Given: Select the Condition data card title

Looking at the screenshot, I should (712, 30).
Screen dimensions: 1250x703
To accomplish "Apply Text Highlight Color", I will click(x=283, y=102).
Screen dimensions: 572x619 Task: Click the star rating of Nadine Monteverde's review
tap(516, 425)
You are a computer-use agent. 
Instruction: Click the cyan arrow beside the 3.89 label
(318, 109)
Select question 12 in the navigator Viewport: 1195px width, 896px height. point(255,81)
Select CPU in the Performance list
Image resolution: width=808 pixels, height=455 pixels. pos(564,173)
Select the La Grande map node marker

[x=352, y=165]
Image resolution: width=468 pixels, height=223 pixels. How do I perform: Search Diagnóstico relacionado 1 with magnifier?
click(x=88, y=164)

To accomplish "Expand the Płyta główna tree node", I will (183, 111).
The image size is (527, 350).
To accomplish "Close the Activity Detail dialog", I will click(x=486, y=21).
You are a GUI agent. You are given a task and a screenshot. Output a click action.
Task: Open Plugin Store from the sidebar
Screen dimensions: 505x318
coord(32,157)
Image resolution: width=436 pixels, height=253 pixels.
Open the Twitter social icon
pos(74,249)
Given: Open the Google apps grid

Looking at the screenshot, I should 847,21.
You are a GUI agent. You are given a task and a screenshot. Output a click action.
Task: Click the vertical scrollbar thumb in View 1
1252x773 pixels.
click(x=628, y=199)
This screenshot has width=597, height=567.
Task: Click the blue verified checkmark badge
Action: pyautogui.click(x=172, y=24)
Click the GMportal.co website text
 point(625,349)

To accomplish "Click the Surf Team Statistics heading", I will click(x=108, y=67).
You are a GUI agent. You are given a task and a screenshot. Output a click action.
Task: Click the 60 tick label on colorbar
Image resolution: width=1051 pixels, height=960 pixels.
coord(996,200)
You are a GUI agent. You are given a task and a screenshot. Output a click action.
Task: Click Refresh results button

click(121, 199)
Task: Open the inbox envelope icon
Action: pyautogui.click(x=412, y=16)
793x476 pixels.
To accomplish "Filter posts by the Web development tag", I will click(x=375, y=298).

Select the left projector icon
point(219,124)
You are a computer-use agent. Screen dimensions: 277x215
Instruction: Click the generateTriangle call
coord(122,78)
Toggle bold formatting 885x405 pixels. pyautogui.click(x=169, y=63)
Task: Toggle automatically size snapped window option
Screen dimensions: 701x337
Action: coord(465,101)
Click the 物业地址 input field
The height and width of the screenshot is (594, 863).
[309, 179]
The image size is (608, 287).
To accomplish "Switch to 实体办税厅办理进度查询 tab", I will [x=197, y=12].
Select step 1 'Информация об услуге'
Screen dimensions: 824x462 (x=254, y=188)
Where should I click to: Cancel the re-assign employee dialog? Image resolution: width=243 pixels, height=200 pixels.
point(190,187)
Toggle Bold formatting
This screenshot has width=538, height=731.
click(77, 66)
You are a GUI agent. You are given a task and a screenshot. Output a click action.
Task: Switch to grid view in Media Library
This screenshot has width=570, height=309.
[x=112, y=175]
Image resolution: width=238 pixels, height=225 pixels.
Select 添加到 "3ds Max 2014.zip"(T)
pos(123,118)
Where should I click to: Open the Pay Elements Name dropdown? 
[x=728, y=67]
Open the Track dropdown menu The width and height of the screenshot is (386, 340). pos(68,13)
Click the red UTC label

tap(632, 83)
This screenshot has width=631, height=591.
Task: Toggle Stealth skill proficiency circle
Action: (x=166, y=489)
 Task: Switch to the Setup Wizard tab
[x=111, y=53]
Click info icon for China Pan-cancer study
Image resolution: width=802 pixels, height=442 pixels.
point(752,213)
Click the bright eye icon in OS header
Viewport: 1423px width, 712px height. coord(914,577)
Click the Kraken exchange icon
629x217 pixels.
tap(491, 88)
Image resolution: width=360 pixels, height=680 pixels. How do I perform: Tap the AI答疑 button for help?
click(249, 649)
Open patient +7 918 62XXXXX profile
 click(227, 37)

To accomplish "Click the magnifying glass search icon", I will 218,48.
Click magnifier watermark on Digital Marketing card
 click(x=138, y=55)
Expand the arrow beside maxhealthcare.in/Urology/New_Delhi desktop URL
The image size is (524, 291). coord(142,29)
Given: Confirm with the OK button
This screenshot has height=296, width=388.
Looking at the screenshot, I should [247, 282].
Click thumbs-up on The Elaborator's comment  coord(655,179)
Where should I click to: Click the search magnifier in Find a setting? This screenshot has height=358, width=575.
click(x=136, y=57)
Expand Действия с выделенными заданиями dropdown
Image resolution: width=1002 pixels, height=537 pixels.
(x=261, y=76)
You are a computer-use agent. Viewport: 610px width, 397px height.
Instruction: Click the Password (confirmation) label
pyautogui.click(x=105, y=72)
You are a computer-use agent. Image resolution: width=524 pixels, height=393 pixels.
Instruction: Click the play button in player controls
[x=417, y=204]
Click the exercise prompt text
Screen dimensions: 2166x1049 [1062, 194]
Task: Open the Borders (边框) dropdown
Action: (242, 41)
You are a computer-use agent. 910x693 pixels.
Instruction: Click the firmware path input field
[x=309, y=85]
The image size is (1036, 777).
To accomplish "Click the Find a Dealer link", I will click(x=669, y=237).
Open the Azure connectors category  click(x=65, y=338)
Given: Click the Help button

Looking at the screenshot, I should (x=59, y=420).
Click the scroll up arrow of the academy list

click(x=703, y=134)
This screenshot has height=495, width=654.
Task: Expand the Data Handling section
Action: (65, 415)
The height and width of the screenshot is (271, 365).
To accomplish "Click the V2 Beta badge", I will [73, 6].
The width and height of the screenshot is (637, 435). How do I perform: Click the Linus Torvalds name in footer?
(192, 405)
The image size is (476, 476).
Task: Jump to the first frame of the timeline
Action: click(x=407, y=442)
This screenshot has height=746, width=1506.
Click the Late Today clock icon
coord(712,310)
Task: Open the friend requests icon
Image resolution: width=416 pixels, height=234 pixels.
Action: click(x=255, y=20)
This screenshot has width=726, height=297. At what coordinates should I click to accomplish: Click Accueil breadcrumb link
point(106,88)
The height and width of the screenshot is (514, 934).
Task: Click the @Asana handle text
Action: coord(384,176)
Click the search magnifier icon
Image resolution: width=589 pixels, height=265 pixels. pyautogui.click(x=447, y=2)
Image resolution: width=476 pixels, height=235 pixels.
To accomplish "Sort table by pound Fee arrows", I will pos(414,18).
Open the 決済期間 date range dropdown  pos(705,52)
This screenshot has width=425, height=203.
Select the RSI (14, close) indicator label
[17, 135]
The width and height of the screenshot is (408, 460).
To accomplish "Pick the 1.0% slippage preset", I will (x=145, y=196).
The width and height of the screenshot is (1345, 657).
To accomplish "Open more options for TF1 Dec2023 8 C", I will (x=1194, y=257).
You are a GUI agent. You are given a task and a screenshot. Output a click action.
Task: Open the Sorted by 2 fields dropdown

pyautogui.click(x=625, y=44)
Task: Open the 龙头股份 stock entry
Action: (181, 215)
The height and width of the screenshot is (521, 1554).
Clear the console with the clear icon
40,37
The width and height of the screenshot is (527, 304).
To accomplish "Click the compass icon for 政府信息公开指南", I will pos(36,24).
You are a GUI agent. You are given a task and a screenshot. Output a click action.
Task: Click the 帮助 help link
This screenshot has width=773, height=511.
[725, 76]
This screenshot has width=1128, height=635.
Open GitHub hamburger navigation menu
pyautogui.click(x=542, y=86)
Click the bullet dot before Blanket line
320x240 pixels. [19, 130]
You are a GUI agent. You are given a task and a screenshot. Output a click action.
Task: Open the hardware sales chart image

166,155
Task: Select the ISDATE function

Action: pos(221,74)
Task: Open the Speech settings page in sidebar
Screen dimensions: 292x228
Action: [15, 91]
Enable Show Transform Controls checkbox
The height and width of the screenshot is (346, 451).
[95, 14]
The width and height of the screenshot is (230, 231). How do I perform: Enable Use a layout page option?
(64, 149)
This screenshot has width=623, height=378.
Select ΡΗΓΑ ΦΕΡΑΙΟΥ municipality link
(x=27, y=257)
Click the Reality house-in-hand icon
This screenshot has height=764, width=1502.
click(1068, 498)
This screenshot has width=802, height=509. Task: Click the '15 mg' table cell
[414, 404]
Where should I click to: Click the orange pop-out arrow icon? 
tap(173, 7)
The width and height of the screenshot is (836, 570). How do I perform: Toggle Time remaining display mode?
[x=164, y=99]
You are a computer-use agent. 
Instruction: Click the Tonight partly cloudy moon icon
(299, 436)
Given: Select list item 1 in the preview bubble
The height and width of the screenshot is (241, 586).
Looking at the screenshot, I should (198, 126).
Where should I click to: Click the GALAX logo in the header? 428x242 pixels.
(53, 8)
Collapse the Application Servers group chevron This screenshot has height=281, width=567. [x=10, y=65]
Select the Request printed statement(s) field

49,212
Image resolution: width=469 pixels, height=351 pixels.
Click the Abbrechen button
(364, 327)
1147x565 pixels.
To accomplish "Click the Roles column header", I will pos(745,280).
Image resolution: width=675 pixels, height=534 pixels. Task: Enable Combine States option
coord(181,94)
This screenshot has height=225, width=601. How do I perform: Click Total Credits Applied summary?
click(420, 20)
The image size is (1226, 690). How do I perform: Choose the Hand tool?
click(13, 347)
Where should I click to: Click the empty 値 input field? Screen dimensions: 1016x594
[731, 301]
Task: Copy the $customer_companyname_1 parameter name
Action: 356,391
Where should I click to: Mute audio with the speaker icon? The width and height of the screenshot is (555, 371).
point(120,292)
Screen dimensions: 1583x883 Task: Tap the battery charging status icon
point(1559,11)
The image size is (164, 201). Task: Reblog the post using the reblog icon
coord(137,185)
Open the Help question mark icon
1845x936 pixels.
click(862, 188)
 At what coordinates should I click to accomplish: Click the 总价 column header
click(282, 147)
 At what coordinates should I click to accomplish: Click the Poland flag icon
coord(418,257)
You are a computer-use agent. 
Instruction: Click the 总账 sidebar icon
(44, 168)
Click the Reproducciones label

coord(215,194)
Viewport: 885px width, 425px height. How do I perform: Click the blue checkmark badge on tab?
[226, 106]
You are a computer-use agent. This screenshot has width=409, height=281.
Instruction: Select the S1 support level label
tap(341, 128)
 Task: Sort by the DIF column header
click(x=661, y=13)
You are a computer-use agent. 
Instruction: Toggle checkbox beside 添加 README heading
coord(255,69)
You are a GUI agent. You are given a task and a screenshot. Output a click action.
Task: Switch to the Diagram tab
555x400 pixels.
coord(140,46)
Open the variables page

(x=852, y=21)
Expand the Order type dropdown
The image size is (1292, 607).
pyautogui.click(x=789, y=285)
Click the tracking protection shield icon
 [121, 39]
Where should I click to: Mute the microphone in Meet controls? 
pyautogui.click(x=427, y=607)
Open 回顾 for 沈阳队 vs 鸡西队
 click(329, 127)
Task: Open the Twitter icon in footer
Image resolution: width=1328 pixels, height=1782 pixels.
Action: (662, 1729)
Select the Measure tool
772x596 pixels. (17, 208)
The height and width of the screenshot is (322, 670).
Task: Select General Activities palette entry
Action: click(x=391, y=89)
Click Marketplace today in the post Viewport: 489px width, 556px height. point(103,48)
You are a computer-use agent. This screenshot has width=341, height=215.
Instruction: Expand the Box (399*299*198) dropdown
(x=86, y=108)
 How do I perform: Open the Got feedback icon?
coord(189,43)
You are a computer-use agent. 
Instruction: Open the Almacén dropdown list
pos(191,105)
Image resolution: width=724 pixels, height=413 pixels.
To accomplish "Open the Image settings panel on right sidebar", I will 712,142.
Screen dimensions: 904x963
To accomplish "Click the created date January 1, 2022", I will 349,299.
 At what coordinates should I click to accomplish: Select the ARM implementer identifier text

|---|

#### [Task requirements]
Wherever the word "settings" appears in the entries above, copy that line.

#### [Your response]
Task: Open the Speech settings page in sidebar
To accomplish "Open the Image settings panel on right sidebar", I will 712,142.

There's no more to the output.